* _TASK DESCRIPTION_
Where does the word "computer" occur in the data below? Copy each line that holds it.

_ _ _ _ _

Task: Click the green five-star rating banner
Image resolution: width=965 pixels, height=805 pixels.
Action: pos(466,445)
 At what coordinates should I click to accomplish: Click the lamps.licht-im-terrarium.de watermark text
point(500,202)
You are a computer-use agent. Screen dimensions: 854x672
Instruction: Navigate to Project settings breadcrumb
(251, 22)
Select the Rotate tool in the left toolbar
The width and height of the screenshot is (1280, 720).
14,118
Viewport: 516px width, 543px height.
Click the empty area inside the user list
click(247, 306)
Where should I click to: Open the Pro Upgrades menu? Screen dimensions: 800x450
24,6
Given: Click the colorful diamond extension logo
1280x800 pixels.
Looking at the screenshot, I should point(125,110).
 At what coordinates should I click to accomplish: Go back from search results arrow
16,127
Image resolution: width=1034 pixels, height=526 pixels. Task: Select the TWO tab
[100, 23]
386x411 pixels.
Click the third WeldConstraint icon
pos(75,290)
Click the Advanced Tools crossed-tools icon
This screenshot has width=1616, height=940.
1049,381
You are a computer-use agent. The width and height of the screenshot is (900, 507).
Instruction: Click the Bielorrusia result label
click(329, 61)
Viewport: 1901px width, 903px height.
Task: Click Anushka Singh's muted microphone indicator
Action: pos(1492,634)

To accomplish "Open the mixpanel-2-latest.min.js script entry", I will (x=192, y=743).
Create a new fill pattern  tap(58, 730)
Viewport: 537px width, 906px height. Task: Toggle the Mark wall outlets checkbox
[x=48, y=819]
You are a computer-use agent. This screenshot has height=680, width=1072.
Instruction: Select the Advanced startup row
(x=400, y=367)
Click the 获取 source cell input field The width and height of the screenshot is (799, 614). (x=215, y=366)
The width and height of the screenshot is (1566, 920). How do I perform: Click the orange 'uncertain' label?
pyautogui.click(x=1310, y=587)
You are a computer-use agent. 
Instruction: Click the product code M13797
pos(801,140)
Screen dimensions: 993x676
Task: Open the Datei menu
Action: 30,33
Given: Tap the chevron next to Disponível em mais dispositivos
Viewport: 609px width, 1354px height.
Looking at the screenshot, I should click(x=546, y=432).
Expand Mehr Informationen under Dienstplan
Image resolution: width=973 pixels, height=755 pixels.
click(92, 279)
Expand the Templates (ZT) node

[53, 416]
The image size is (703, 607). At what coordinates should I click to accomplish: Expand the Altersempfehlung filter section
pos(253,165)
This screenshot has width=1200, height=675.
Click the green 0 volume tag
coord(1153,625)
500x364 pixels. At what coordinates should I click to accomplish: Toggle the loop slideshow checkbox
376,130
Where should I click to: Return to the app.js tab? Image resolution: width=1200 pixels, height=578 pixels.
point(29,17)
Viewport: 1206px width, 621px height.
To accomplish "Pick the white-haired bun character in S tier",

_ _ _ _ _

* _OUTPUT OF THE EXERCISE_
You are a computer-use agent. Screen dimensions: 854x672
You are a computer-use agent. The width and height of the screenshot is (900, 507).
You are a computer-use agent. This screenshot has height=680, width=1072.
You are a computer-use agent. 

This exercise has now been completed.